Following the protocol of Glick [25], ACC-Deaminase activity was assessed using Dworkin-Foster (DF) minimal salt medium supplied with the substrate 1-aminocyclopropane-1-carboxylate (ACC) or ammonium sulfate as the nitrogen source. Four grams of KH₂PO₄, six grams of Na₂HPO₄, 0.2 grams of MgSO₄·7H₂O, one milligram of FeSO₄·7H₂O, ten μg H₃BO₃, ten μg MnSO₄, seventy μg ZnSO₄, fifty μg CuSO₄, ten μg MoO₃, two grams of glucose, two grams of gluconic acid, two grams of citric acid, and twelve grams of agar (for solid media) were all dissolved in 1000 milliliters of distilled water. To the DF medium, 2 g of ammonium sulfate was added. All parts were then autoclaved for 30 minutes at 121℃ and 0.1 MPa to disinfect them. This was followed by inoculation with 1 mL of bacterial suspension (1 × 10⁹ cells/mL) onto both DF and DF + ammonium sulfate media. Growth of the isolates was observed after 48 hours, following the method described by the study [26]. Isolates that grew on DF + ammonium sulfate showed the presence of ACC-Deaminase activity. The DF medium without ammonium sulfate was used as a control to determine when the isolates were nitrogen-fixing bacteria capable of obtaining nitrogen by fixing N₂ from the air.

2.3.7 Analysis of soil nutrient content

In this study, soil was analyzed at the Agricultural Instrument Standardization Application Center's Testing Service Laboratory in Aceh Province before and after the application of rhizobacteria. Mon Alue in Aceh Besar's Indrapuri District provided the soil utilized as the planting medium. K-available (ppm), K-exchangeable, Na-exchangeable, Ca-exchangeable, Mg-exchangeable, C-Organic (%), N-Total (%), C/N ratio, pH H₂O, and Cation Exchange Capacity (CEC) (meq/100g) were among the soil metrics [27].

The organic carbon and total nitrogen content of the soil are measured to perform the carbon-to-nitrogen (C/N) ratio analysis. 0.5 g of air-dried soil sample is reacted with 1 N potassium dichromate (K₂Cr₂O₇) and concentrated sulfuric acid (H₂SO₄), shaken, and left to stand before being titrated with 0.5 N ferrous sulfate (FeSO₄) using ferroin indicator until the color changes from blue-green to red-brown. This is the Walkley and Black [28] method for determining organic carbon. Meanwhile, total nitrogen analysis follows the Kjeldahl method (1883) where 0.5 g of soil sample is digested with concentrated H₂SO₄ and a catalyst, then distilled with 40% NaOH to convert ammonium (NH₄⁺) into ammonia gas (NH₃), which is then trapped in 4% boric acid solution and titrated with 0.1 N H₂SO₄ or HCl using bromocresol green and methyl red indicator [29]. The C/N ratio is determined by dividing the organic carbon content by the total nitrogen content, serving as an indicator of the organic matter decomposition rate in the soil.

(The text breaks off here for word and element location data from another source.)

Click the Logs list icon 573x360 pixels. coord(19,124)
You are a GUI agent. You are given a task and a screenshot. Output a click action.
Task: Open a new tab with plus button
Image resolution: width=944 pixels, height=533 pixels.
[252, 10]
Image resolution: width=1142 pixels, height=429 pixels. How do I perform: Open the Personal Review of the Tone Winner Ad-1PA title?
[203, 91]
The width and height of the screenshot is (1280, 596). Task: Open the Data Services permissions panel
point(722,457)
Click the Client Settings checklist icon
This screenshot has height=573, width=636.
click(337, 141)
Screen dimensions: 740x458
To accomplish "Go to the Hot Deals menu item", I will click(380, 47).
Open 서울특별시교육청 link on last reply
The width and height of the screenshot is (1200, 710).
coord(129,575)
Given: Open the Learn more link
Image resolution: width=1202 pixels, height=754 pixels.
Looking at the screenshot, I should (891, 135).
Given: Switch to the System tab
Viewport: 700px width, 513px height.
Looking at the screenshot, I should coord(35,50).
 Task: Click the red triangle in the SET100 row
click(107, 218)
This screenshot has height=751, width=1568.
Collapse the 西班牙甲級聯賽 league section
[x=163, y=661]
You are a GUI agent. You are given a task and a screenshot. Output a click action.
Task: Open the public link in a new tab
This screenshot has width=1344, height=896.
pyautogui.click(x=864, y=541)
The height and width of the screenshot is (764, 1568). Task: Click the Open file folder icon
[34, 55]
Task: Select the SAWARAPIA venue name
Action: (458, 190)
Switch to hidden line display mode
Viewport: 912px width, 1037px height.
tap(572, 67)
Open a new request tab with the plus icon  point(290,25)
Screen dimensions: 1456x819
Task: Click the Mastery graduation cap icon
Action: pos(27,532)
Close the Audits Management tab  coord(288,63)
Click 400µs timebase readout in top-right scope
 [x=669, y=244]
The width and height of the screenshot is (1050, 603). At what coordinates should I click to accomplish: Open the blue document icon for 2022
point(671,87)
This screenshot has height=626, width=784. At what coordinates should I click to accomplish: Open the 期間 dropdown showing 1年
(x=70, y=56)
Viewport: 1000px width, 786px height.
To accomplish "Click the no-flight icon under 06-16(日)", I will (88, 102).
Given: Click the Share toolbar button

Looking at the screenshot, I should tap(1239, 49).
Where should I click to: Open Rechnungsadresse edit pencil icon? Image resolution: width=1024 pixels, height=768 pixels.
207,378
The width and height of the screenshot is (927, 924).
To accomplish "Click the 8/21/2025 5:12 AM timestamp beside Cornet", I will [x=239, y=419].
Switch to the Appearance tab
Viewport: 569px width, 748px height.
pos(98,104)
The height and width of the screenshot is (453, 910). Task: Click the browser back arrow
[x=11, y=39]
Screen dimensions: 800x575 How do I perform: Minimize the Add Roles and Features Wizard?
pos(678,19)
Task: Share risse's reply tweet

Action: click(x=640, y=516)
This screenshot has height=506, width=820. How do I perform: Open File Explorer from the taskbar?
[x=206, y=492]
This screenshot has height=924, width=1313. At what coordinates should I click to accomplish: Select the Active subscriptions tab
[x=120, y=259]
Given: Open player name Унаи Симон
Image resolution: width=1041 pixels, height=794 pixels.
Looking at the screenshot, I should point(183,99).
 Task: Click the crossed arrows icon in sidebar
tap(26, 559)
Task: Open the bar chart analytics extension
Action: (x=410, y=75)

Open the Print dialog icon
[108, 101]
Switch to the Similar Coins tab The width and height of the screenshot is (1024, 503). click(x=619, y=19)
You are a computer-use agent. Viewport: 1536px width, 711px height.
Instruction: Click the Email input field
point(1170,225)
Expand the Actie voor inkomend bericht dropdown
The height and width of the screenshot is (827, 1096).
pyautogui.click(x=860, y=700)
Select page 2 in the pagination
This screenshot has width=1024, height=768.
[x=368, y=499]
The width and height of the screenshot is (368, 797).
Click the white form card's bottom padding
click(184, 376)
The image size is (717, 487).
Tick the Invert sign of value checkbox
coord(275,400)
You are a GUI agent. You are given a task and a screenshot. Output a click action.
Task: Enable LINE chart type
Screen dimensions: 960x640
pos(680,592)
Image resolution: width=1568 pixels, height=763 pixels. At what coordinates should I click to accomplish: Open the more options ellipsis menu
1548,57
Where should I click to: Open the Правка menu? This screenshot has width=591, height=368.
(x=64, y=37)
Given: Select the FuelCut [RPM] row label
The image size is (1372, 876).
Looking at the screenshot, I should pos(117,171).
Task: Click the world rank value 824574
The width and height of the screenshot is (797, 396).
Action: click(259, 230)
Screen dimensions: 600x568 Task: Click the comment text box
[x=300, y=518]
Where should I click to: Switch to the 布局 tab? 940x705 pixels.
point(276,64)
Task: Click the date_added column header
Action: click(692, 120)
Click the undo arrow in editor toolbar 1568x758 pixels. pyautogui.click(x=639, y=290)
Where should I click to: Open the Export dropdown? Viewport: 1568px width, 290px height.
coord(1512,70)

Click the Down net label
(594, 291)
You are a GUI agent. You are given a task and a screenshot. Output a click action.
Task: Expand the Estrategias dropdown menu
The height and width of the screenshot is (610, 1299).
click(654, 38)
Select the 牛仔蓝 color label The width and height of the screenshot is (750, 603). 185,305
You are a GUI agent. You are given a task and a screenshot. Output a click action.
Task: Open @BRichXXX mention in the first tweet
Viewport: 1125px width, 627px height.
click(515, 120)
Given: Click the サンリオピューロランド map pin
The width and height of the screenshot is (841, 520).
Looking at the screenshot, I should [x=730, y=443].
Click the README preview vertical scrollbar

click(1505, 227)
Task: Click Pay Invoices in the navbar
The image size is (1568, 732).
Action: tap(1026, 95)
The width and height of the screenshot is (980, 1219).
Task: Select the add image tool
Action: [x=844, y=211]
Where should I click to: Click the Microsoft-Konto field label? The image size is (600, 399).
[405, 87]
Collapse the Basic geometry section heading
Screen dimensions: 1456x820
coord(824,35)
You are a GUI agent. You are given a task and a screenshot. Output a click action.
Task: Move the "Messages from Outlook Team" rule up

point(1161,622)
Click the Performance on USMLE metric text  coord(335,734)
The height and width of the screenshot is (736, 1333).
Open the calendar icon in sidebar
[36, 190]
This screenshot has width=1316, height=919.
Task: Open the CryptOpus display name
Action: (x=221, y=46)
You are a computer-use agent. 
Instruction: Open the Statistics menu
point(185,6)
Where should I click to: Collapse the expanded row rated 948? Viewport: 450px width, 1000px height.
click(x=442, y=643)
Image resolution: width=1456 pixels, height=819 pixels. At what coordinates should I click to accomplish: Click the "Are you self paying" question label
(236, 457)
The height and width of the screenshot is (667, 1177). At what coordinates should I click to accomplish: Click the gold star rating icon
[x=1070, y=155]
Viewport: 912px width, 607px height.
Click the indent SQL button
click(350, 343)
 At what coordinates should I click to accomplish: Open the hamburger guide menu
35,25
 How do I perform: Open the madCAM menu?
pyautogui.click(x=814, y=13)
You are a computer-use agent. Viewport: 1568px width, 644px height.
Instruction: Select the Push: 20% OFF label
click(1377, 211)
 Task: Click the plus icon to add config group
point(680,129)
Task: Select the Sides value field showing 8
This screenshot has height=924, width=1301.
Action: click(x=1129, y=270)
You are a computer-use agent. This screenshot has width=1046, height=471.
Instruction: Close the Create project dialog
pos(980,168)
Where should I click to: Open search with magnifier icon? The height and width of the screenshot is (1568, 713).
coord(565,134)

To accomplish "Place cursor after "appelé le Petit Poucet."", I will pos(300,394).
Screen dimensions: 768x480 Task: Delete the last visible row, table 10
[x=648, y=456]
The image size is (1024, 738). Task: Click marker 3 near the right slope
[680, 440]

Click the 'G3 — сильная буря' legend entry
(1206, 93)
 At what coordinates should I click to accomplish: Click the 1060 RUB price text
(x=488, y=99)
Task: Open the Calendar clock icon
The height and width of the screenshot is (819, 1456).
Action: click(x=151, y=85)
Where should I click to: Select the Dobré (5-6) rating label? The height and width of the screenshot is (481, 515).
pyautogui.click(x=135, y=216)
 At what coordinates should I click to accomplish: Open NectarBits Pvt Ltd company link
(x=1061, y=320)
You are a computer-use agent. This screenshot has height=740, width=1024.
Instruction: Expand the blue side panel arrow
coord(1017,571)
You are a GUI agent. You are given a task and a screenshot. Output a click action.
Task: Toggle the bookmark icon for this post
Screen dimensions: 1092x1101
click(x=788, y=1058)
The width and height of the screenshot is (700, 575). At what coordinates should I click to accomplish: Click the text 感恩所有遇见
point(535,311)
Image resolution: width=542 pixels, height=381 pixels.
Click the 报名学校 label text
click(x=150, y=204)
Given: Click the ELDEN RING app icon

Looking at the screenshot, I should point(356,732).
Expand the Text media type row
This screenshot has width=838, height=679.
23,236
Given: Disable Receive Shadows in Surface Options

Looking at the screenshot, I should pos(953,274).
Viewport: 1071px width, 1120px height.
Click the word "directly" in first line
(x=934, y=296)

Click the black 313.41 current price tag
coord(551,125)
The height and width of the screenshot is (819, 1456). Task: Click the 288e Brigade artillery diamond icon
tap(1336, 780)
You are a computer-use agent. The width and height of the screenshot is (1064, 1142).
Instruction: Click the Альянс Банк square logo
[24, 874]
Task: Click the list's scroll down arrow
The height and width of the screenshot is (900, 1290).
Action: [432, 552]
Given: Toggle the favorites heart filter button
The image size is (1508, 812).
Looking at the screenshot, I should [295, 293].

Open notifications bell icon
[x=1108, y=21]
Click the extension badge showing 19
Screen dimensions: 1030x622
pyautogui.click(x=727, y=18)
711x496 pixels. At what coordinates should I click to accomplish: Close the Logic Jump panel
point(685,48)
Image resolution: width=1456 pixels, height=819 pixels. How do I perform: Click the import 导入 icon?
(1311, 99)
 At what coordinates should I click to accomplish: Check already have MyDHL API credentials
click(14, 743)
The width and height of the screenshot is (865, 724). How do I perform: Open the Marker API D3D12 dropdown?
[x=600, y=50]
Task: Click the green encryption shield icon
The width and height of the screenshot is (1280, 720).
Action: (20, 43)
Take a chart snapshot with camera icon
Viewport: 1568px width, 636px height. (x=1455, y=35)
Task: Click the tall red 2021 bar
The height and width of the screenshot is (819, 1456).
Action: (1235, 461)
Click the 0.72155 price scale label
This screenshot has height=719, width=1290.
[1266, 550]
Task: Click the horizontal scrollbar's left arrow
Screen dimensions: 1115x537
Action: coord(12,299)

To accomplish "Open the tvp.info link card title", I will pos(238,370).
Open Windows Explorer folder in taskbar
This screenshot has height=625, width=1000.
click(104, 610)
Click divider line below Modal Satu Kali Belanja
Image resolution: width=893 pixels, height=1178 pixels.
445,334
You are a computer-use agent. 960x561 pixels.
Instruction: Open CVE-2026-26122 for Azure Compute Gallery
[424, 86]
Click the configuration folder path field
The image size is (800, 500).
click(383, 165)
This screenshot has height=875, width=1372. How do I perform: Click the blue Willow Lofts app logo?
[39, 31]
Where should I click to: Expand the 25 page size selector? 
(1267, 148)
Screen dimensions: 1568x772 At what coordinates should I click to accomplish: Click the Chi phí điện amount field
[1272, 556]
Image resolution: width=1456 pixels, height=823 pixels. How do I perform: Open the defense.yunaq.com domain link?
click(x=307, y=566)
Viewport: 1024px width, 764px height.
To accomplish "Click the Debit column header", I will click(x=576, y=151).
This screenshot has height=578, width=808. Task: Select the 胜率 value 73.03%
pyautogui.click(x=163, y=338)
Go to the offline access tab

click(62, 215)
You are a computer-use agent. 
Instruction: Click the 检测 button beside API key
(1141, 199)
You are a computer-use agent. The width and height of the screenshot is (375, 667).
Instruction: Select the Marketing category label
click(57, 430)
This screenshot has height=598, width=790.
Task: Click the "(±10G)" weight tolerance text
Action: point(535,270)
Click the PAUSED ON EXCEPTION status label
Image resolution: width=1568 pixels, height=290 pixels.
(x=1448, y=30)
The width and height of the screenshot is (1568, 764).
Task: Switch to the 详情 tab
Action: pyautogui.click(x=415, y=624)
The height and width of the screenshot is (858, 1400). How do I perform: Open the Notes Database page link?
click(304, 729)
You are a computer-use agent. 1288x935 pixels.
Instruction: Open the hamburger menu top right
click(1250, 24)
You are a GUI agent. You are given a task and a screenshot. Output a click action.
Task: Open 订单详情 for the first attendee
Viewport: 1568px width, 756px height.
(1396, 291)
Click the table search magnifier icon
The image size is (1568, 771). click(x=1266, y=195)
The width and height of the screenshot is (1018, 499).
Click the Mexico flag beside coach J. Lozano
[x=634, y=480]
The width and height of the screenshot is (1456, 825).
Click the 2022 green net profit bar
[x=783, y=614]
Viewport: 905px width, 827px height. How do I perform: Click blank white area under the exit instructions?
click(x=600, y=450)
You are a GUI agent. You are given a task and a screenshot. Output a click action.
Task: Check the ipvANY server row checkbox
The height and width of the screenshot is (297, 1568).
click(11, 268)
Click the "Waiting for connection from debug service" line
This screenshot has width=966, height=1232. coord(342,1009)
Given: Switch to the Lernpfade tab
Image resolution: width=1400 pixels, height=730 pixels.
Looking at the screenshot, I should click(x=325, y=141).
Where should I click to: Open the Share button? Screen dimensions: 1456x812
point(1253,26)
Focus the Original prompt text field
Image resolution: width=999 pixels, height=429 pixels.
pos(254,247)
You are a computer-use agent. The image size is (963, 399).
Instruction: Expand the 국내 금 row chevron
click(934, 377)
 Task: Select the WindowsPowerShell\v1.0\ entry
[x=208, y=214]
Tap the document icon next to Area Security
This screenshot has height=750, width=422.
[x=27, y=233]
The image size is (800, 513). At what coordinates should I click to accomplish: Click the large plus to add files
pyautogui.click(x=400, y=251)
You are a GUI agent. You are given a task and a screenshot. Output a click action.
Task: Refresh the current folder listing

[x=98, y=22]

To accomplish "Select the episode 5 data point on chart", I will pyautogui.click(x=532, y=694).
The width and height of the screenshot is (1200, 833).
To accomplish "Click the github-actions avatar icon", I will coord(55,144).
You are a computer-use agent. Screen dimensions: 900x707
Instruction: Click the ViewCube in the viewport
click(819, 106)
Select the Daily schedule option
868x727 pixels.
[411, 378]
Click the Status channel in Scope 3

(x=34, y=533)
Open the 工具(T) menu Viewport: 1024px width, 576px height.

Cation exchange capacity (CEC) was analyzed using the ammonium acetate method at pH 7.0 [30]. A 5 g air-dried soil sample was placed in a centrifuge tube and mixed with 25 mL of 1 N ammonium acetate (CH₃COONH₄) solution at pH 7.0. The mixture was shaken for 30 minutes to exchange the cations adsorbed on soil colloids with ammonium ions (NH₄⁺). The solution was then separated from the soil by filtration or centrifugation, and the filtrate was analyzed to determine the concentrations of exchangeable cations such as calcium (Ca²⁺), magnesium (Mg²⁺), potassium (K⁺), and sodium (Na⁺). Inductively Coupled Plasma-Optical Emission Spectrometry (ICP-OES) or Atomic Absorption Spectroscopy (AAS) was used to quantify these cations. The total amount of exchangeable cations in cmol(+) kg⁻¹ soil was used to calculate CEC [31].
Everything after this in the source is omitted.